In 1604, each Langue was given a chapel in the conventual church of Saint John and the arms of the Langue appear in the decoration on the walls and ceiling:
The Order may have played a direct part in supporting the Malta native Iacob Heraclid who, in 1561, established a temporary foothold in Moldavia. The Hospitallers also continued their maritime actions against Muslims and especially the Barbary pirates. Although they had only a few ships, they quickly drew the ire of the Ottomans, who were unhappy to see the order resettled. In 1565 Suleiman sent an invasion force of about 40,000 men to besiege the 700 knights and 8,000 soldiers and expel them from Malta and gain a new base from which to possibly launch another assault on Europe. This is known as the Great Siege of Malta.
At first the battle went as badly for the Hospitallers as Rhodes had: most of the cities were destroyed and about half the knights killed. On 18 August, the position of the besieged was becoming desperate: dwindling daily in numbers, they were becoming too feeble to hold the long line of fortifications. But when his council suggested the abandonment of Birgu and Senglea and withdrawal to Fort St. Angelo, Grand Master Jean Parisot de Valette refused.
The Viceroy of Sicily had not sent help; possibly the Viceroy's orders from Philip II of Spain were so obscurely worded as to put on his own shoulders the burden of the decision whether to help the Order at the expense of his own defences. A wrong decision could mean defeat and exposing Sicily and Naples to the Ottomans. He had left his own son with La Valette, so he could hardly be indifferent to the fate of the fortress. Whatever may have been the cause of his delay, the Viceroy hesitated until the battle had almost been decided by the unaided efforts of the knights, before being forced to move by the indignation of his own officers.

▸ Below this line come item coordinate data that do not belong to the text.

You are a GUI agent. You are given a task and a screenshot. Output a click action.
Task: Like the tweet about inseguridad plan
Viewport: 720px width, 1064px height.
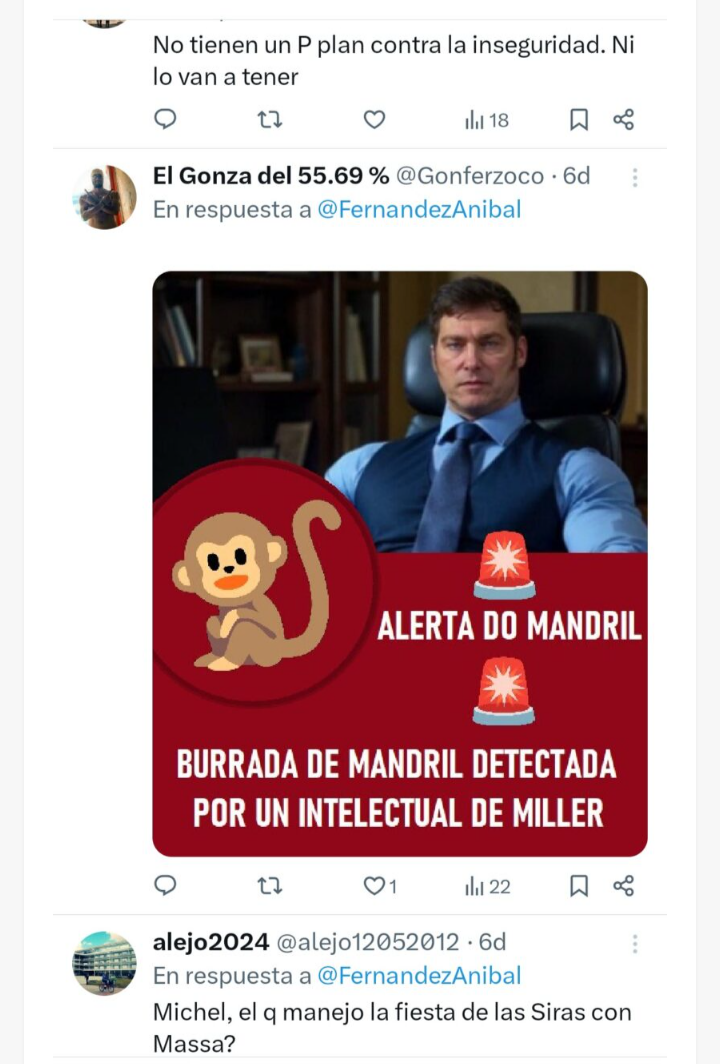click(374, 119)
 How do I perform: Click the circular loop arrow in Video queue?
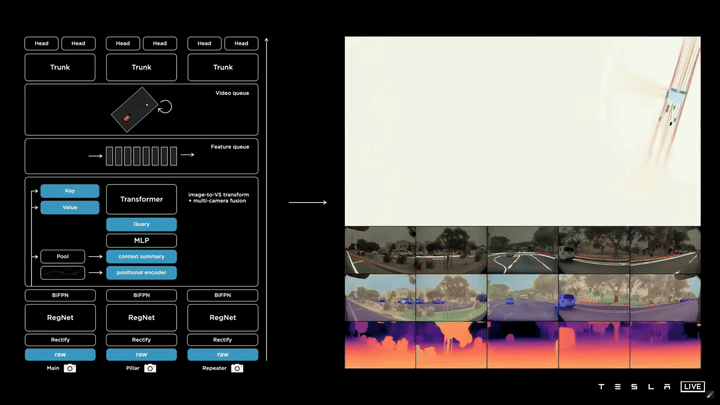[x=166, y=107]
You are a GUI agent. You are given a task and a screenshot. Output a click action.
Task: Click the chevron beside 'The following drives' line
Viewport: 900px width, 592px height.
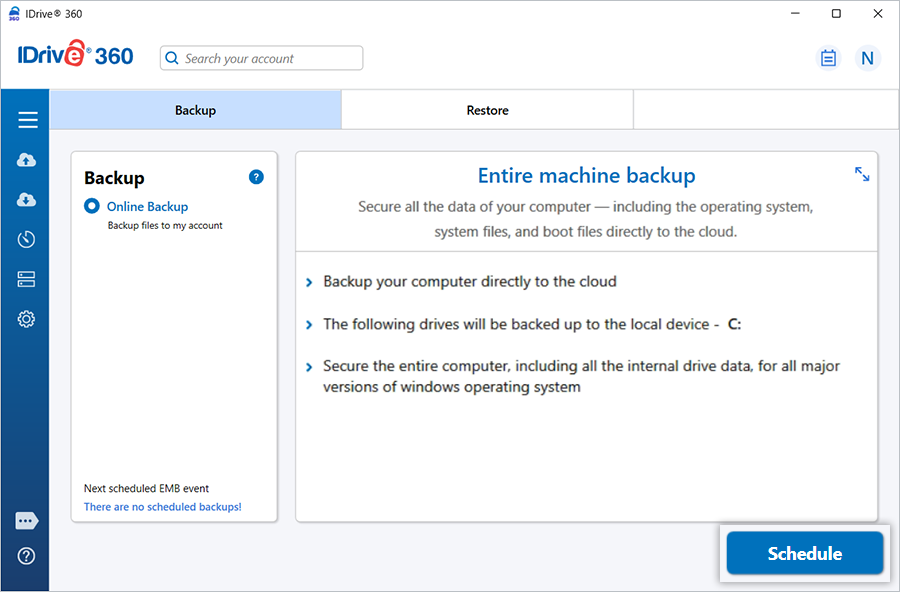[309, 326]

On 23 August came yet another grand assault, the last serious effort, as it proved, of the besiegers. It was thrown back with the greatest difficulty, even the wounded taking part in the defence. The plight of the Turkish forces was now desperate. With the exception of Fort Saint Elmo, the fortifications were still intact. Working night and day the garrison had repaired the breaches, and the capture of Malta seemed more and more impossible. Many of the Ottoman troops in crowded quarters had fallen ill over the terrible summer months. Ammunition and food were beginning to run short, and the Ottoman troops were becoming increasingly dispirited by the failure of their attacks and their losses. The death on 23 June of skilled commander Dragut, a corsair and admiral of the Ottoman fleet, was a serious blow. The Turkish commanders, Piali Pasha and Mustafa Pasha, were careless. They had a huge fleet which they used with effect on only one occasion. They neglected their communications with the African coast and made no attempt to watch and intercept Sicilian reinforcements.

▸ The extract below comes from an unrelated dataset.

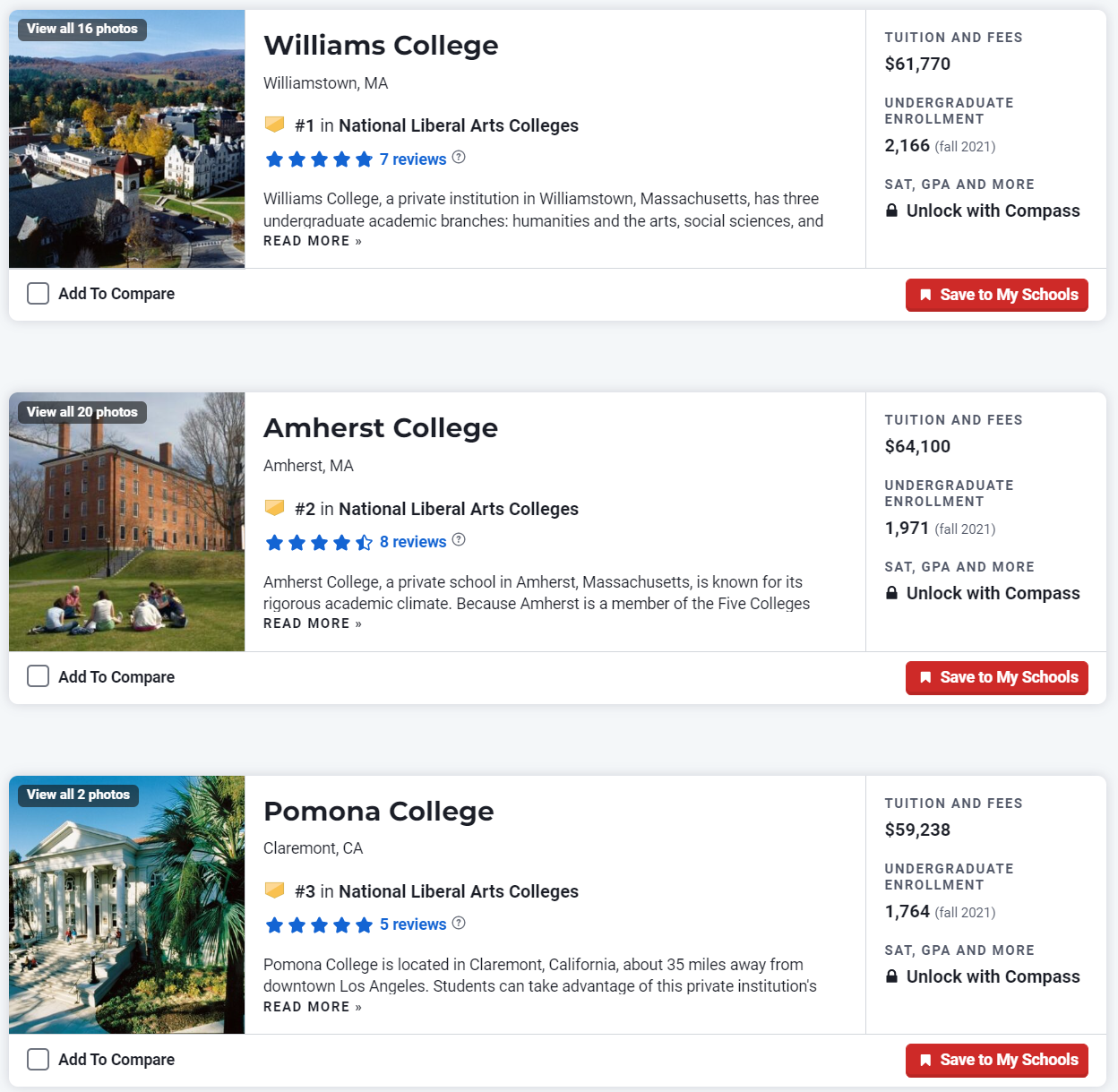Screen dimensions: 1118x1092
Task: Expand Read More for Amherst College description
Action: tap(312, 623)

On 1 September they made their last effort, but the morale of the Ottoman troops had deteriorated seriously and the attack was feeble, to the great encouragement of the besieged, who now began to see hopes of deliverance. The perplexed and indecisive Ottomans heard of the arrival of Sicilian reinforcements in Mellieħa Bay. Unaware that the force was very small, they broke off the siege and left on 8 September. The Great Siege of Malta may have been the last action in history in which a force of knights won a decisive victory against a numerically superior force that made use of firearms. When the Ottomans departed, the Hospitallers had but 600 men able to bear arms. The most reliable estimate puts the number of the Ottoman army at its height at some 40,000 men, of whom 15,000 eventually returned to Constantinople. The siege is portrayed vividly in the frescoes of Matteo Pérez in the Hall of St. Michael and St. George, also known as the Throne Room, in the Grandmaster's Palace in Valletta; four of the original modellos, painted in oils by Perez d'Aleccio between 1576 and 1581, can be found in the Cube Room of the Queen's House at Greenwich, London. After the siege a new city had to be built: the present capital city of Malta, named Valletta in memory of the Grand Master who had withstood the siege.
In 1607, the Grand Master of the Hospitallers was granted the status of Reichsfürst (Prince of the Holy Roman Empire), even though the Order's territory was always south of the Holy Roman Empire. In 1630, he was awarded ecclesiastic equality with cardinals, and the unique hybrid style His Most Eminent Highness, reflecting both qualities qualifying him as a true Prince of the Church.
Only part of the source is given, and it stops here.